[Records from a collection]
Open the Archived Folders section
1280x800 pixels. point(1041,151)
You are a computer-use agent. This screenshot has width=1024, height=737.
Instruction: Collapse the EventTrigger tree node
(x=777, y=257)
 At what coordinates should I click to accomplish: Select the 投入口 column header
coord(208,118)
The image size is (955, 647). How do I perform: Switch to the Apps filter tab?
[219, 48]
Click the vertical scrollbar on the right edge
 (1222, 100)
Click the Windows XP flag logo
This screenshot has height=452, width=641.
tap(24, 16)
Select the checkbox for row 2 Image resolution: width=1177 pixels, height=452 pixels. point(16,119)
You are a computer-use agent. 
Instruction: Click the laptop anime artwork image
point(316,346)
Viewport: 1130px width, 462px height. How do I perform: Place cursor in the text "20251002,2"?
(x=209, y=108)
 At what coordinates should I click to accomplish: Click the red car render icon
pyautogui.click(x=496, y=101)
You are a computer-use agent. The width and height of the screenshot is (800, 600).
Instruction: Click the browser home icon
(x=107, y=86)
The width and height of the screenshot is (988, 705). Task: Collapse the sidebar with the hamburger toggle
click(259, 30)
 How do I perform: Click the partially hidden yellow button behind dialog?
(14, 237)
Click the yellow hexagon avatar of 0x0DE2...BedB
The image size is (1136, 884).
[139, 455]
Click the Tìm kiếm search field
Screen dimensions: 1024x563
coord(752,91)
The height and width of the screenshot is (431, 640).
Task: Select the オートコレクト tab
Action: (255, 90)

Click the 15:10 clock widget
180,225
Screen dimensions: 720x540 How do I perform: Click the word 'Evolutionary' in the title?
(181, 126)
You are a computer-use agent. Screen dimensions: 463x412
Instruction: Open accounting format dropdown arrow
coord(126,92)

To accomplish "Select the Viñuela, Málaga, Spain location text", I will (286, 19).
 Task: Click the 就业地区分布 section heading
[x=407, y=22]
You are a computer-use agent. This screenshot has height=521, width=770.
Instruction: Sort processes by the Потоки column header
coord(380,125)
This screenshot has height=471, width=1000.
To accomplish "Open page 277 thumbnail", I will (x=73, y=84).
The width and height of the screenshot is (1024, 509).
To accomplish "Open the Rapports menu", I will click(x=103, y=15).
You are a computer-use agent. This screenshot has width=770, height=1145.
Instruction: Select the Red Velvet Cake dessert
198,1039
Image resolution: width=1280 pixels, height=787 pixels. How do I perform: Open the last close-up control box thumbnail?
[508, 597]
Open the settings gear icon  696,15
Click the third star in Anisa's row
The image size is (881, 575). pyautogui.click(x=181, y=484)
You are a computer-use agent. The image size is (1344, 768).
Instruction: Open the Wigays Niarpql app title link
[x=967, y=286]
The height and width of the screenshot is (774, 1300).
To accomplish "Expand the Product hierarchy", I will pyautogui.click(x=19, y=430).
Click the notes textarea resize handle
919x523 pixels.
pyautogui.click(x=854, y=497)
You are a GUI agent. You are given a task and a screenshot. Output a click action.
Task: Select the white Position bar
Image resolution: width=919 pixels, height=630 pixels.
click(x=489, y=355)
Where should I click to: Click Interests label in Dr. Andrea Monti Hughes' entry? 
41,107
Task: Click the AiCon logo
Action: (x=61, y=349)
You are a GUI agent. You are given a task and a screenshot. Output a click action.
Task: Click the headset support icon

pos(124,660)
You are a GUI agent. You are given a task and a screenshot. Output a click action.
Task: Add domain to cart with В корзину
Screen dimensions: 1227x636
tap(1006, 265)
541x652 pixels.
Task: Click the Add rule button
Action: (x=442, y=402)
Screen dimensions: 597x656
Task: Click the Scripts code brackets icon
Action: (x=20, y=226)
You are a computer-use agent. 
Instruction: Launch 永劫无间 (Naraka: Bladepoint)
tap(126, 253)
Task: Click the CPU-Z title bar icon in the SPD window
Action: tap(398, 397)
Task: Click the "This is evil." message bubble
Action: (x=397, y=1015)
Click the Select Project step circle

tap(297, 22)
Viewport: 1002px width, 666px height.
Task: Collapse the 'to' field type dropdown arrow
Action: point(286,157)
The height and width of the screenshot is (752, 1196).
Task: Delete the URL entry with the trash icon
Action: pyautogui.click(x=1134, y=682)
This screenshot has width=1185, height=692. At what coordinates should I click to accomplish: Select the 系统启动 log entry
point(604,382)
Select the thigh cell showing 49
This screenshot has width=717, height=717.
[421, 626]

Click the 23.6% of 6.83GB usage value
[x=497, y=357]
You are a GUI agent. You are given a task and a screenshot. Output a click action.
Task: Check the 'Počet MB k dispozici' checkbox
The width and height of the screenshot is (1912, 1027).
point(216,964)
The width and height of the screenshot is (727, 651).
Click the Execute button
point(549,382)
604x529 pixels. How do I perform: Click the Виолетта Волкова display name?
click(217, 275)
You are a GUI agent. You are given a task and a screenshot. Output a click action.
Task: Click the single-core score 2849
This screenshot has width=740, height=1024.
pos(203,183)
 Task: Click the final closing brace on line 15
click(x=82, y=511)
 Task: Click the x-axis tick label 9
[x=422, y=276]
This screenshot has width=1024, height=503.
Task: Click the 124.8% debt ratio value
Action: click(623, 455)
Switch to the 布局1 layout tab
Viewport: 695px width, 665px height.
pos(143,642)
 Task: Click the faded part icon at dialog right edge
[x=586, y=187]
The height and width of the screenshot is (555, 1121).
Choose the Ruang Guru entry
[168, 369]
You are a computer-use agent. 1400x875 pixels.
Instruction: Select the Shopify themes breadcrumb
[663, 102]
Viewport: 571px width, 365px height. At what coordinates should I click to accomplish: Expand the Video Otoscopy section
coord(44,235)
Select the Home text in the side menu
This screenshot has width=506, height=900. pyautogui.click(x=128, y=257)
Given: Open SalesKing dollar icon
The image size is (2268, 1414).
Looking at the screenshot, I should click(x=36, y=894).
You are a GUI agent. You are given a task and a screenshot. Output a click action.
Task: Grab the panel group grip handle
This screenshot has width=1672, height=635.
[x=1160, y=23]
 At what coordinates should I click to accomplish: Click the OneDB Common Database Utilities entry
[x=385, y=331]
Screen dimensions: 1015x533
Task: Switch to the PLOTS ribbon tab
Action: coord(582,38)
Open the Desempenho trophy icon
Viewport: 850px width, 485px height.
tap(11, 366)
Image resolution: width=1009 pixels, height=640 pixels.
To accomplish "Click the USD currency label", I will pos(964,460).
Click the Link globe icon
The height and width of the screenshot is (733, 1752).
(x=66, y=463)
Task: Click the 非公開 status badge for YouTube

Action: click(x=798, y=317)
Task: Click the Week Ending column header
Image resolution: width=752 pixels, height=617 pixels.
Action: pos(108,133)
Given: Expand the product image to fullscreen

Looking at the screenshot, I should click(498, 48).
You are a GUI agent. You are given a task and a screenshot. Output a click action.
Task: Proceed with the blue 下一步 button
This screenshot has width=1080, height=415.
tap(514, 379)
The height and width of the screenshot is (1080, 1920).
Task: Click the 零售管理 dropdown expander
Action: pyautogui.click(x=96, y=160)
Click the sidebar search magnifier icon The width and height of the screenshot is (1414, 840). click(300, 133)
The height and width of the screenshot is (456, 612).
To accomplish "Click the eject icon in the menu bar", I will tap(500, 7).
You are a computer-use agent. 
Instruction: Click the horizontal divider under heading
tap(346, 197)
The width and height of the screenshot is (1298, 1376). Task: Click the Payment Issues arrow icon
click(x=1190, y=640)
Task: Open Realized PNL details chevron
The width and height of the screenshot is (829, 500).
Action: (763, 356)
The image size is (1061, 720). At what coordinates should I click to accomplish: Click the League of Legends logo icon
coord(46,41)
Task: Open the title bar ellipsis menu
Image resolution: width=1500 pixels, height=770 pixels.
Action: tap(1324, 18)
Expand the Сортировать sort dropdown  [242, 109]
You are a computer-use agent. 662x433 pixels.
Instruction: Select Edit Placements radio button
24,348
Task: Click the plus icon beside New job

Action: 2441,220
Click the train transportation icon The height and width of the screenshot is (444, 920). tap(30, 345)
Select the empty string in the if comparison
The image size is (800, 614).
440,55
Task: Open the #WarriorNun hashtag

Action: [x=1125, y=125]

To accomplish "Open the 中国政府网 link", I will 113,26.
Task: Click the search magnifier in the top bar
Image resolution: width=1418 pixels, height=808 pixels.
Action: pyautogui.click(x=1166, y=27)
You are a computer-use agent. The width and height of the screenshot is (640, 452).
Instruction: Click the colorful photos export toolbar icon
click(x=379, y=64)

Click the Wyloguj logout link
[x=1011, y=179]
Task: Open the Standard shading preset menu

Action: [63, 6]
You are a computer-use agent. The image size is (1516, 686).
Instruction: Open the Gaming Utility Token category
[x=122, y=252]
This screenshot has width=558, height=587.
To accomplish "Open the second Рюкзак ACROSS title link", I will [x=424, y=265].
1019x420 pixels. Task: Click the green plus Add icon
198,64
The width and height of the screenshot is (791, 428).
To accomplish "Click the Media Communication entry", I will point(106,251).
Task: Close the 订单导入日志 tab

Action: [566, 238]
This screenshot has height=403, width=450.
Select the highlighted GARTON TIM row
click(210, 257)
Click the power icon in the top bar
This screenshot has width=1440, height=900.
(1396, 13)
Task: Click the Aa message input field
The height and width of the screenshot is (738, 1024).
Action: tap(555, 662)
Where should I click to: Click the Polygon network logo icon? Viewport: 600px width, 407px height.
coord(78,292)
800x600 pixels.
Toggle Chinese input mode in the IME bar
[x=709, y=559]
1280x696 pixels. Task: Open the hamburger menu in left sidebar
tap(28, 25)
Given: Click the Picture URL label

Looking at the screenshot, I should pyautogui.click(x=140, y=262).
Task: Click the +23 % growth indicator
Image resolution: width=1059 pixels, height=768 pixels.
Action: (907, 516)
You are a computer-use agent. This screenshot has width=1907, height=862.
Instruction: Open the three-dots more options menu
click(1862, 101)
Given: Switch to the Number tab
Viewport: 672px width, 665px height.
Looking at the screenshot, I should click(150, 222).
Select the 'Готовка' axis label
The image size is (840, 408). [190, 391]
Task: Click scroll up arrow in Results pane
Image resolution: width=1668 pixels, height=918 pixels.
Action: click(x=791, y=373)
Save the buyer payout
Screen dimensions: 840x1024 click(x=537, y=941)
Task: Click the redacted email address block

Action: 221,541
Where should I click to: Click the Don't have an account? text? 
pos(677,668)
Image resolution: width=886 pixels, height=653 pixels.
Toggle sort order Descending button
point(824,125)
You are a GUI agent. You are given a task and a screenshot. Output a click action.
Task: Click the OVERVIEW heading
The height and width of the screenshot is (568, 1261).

Assigned task
From the line containing "Where should I click to: Click the Don't" down to the final line of the data, write out every line exactly; both the first and last of these belong in your answer, and nothing else does.

Response area
Where should I click to: Click the Don't have an account? text? 
pos(677,668)
Image resolution: width=886 pixels, height=653 pixels.
Toggle sort order Descending button
point(824,125)
You are a GUI agent. You are given a task and a screenshot. Output a click action.
Task: Click the OVERVIEW heading
The height and width of the screenshot is (568, 1261).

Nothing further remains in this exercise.